◆ **WHAT YOU HAVE TO DO**:
Search the listing for the string "handle". Copy every line that has it.

◆ **DATA SUPPLIED**:

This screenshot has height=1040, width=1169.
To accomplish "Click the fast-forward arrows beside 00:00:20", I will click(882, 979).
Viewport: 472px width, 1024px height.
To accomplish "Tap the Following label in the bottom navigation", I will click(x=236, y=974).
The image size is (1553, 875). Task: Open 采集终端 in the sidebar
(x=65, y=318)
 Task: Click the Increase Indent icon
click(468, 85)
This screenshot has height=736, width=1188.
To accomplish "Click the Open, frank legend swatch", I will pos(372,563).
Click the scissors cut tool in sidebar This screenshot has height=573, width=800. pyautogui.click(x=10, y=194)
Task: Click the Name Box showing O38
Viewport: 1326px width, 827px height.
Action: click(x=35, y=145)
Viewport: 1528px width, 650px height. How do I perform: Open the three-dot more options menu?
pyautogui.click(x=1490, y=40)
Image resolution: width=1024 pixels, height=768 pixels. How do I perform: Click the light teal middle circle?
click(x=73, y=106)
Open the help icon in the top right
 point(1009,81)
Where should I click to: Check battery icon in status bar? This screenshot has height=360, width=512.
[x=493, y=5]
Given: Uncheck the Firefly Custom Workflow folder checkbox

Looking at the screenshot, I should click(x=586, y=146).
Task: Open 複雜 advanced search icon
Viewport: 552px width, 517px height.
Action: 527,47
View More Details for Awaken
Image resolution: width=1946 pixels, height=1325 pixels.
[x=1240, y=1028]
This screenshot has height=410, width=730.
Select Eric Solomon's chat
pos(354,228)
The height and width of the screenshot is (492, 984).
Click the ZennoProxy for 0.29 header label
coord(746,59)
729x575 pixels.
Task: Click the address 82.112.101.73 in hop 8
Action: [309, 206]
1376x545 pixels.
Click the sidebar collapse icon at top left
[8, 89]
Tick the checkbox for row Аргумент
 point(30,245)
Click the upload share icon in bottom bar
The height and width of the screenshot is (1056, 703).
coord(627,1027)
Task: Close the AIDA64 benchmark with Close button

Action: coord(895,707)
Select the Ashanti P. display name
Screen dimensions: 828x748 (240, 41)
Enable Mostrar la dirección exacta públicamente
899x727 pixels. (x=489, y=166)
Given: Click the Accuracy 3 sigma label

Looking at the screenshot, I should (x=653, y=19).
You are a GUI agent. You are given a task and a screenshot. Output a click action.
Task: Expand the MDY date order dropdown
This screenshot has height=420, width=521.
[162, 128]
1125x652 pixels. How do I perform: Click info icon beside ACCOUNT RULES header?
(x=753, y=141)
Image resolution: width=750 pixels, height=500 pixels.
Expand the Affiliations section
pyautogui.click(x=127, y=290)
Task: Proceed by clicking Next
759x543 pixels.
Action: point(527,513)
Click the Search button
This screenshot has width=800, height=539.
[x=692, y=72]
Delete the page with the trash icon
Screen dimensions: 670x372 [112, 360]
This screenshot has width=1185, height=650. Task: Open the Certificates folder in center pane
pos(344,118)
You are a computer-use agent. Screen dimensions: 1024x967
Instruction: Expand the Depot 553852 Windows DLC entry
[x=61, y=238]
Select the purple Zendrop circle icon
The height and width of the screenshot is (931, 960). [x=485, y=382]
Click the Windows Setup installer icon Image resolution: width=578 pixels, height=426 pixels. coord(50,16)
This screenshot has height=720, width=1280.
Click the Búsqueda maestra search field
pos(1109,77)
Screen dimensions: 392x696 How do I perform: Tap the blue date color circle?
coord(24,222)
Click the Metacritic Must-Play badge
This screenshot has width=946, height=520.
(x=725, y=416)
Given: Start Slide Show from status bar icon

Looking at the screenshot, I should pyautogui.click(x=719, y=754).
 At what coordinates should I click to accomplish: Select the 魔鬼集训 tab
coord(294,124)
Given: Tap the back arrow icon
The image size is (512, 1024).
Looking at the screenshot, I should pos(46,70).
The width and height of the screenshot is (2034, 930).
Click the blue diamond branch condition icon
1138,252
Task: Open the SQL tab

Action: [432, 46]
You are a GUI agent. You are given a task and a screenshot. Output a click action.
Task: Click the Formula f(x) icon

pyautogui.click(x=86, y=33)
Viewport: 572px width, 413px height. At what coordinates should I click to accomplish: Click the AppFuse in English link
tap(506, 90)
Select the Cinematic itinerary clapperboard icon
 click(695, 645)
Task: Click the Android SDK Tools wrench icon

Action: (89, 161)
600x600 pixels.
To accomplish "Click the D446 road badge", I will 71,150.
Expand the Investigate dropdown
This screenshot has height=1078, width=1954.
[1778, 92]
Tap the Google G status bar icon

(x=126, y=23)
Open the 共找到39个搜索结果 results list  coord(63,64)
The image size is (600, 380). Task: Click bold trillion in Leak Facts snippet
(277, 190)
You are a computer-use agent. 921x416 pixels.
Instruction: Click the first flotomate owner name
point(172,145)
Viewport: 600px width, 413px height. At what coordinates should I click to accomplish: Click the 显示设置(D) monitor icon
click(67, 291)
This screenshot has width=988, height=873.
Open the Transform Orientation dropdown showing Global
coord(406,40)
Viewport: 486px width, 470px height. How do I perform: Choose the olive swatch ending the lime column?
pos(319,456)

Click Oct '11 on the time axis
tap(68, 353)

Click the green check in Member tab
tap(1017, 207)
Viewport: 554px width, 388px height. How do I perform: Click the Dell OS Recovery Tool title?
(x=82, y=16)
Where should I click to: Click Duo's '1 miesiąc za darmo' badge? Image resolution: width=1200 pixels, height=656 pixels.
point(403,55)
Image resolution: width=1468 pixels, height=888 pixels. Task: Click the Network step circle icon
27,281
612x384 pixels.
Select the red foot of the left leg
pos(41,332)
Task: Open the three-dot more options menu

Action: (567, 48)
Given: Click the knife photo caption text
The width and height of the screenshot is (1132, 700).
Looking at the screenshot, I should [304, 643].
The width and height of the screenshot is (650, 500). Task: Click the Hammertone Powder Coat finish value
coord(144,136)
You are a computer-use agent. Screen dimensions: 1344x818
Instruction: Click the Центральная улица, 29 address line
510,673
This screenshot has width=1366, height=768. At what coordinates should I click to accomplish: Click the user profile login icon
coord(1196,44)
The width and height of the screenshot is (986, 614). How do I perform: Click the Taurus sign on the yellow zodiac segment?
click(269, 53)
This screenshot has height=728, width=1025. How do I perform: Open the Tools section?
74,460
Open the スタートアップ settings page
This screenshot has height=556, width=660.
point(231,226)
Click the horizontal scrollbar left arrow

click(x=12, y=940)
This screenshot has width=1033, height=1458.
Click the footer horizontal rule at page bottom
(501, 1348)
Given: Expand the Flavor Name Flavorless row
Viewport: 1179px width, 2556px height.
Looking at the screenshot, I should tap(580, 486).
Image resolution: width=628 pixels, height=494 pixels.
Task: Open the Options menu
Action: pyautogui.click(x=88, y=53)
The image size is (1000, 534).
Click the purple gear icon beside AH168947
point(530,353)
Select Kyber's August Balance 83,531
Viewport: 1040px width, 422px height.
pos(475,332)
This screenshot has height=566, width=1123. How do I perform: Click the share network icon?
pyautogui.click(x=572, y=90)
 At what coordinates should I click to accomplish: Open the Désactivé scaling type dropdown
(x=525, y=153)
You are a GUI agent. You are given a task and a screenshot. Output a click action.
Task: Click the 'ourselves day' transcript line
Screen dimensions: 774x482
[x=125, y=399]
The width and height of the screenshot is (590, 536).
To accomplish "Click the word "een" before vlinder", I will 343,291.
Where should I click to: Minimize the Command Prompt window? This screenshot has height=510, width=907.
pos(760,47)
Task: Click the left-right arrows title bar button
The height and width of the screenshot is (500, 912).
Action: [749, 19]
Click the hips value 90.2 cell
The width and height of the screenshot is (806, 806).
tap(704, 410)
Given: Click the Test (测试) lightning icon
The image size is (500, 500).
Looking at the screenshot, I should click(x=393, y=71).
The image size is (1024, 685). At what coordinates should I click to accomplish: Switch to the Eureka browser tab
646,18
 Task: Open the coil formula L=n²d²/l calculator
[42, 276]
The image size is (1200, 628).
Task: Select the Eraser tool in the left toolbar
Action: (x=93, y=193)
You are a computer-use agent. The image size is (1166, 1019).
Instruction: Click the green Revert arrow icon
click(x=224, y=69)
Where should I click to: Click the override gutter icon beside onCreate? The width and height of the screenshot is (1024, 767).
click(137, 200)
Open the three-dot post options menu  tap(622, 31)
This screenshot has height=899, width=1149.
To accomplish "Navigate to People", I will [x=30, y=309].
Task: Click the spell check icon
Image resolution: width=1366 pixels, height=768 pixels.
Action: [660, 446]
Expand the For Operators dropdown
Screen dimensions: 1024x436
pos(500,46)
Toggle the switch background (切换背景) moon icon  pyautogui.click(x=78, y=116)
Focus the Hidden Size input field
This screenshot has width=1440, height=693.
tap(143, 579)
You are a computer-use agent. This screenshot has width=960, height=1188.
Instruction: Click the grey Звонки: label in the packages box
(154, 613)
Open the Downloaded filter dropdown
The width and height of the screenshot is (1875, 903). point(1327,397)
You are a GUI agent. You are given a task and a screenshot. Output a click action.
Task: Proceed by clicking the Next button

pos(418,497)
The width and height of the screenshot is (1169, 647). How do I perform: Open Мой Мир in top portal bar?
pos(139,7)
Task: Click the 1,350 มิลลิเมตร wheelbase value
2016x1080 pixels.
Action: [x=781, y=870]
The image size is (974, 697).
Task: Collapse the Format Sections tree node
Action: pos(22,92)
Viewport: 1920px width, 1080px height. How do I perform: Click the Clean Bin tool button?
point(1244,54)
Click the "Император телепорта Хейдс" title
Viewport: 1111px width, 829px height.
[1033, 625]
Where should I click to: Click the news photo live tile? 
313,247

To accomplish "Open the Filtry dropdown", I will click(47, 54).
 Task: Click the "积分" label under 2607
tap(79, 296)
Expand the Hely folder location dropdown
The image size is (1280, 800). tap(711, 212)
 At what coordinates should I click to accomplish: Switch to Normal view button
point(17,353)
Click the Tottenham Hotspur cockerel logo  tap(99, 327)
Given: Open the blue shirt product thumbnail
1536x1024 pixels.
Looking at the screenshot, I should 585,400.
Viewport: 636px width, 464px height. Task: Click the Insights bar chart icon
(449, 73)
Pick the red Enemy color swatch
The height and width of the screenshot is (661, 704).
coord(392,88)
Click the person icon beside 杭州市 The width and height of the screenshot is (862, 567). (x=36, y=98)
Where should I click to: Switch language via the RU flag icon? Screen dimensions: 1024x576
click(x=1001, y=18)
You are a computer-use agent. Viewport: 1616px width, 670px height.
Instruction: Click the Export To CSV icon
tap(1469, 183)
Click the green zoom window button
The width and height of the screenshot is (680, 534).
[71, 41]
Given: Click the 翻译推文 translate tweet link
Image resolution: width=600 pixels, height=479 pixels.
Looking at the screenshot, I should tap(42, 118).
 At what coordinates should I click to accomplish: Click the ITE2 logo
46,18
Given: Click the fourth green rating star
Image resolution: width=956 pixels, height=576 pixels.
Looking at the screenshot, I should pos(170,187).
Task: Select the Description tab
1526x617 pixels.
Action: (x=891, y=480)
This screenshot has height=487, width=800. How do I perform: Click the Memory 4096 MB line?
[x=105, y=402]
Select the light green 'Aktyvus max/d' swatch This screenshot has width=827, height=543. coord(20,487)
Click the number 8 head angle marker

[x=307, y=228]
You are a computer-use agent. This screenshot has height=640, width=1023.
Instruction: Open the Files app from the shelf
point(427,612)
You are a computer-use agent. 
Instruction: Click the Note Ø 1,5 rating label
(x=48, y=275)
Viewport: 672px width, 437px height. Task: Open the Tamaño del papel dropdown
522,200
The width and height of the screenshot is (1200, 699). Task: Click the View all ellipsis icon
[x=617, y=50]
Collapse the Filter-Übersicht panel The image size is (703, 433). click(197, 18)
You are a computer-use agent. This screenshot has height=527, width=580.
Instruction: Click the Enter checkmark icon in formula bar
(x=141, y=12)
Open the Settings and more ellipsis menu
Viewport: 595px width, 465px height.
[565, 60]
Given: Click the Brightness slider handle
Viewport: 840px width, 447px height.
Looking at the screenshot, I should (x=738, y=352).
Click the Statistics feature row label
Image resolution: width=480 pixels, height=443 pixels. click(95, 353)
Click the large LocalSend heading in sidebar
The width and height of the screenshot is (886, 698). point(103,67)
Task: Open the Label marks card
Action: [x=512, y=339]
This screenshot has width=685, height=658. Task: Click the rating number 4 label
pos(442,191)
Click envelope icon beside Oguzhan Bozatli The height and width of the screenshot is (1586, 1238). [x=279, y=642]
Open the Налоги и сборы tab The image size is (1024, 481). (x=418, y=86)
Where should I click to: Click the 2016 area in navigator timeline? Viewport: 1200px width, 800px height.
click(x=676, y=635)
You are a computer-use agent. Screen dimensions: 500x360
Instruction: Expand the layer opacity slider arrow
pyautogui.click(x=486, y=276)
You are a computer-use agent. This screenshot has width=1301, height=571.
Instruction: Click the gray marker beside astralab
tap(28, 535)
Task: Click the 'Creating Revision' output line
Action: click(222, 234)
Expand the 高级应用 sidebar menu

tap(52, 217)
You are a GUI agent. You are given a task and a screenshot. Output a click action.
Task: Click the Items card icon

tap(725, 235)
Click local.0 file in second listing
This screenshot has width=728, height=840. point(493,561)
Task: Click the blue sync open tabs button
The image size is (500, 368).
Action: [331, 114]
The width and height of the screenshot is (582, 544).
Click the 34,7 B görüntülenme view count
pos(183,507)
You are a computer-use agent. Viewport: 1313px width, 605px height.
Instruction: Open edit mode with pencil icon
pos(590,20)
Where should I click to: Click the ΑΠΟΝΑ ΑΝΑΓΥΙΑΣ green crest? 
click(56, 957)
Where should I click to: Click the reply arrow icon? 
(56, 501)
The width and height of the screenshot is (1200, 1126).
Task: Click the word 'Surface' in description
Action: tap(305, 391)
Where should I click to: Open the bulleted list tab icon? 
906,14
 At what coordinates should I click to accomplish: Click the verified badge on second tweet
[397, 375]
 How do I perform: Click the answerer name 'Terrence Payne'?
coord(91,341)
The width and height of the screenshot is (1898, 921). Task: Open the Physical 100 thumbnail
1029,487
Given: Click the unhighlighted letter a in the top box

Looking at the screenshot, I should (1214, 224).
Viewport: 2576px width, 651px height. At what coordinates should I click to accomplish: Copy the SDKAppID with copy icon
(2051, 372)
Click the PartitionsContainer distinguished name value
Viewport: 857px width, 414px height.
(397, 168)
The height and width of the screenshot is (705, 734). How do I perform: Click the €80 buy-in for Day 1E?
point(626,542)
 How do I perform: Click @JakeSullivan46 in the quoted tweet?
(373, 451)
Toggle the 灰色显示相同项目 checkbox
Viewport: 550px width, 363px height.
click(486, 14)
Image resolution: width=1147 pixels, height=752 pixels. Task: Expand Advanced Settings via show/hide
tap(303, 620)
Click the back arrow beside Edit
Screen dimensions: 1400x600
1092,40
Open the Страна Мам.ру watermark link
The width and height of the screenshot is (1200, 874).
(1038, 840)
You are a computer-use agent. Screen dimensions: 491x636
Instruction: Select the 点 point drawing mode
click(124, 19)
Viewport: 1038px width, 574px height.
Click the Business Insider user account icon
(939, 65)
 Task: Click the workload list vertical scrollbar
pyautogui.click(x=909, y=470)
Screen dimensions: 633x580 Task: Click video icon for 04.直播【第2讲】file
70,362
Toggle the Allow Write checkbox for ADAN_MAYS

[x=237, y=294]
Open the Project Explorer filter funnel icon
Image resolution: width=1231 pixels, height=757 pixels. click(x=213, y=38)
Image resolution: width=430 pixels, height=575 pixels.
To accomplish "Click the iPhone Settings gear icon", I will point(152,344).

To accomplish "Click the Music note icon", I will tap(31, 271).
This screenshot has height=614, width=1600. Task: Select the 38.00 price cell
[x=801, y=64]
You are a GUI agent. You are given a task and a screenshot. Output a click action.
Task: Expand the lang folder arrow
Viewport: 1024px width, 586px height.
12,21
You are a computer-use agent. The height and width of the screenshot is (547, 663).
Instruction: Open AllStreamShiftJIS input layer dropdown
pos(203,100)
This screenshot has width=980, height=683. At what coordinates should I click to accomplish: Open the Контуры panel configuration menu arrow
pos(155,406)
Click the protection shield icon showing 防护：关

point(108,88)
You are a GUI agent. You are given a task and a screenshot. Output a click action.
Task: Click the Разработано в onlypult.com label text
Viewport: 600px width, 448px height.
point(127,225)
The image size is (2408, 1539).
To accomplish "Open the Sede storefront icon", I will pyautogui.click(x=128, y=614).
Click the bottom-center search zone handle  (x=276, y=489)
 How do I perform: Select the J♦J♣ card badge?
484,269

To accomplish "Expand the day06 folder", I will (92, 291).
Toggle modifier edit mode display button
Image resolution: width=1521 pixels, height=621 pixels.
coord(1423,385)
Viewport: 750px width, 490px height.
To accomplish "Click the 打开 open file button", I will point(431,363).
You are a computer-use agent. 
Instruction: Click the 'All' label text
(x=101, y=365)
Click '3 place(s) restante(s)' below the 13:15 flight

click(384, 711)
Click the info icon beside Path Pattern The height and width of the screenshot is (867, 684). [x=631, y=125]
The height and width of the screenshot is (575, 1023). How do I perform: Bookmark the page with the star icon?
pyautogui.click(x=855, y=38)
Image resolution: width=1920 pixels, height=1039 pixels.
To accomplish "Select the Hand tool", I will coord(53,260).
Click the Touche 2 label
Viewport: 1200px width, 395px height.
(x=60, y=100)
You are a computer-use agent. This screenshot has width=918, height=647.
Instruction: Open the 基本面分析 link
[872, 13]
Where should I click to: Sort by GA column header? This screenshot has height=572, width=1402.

◆ **EXPECTED OUTPUT**:
Given: Click the Brightness slider handle
Click the bottom-center search zone handle  (x=276, y=489)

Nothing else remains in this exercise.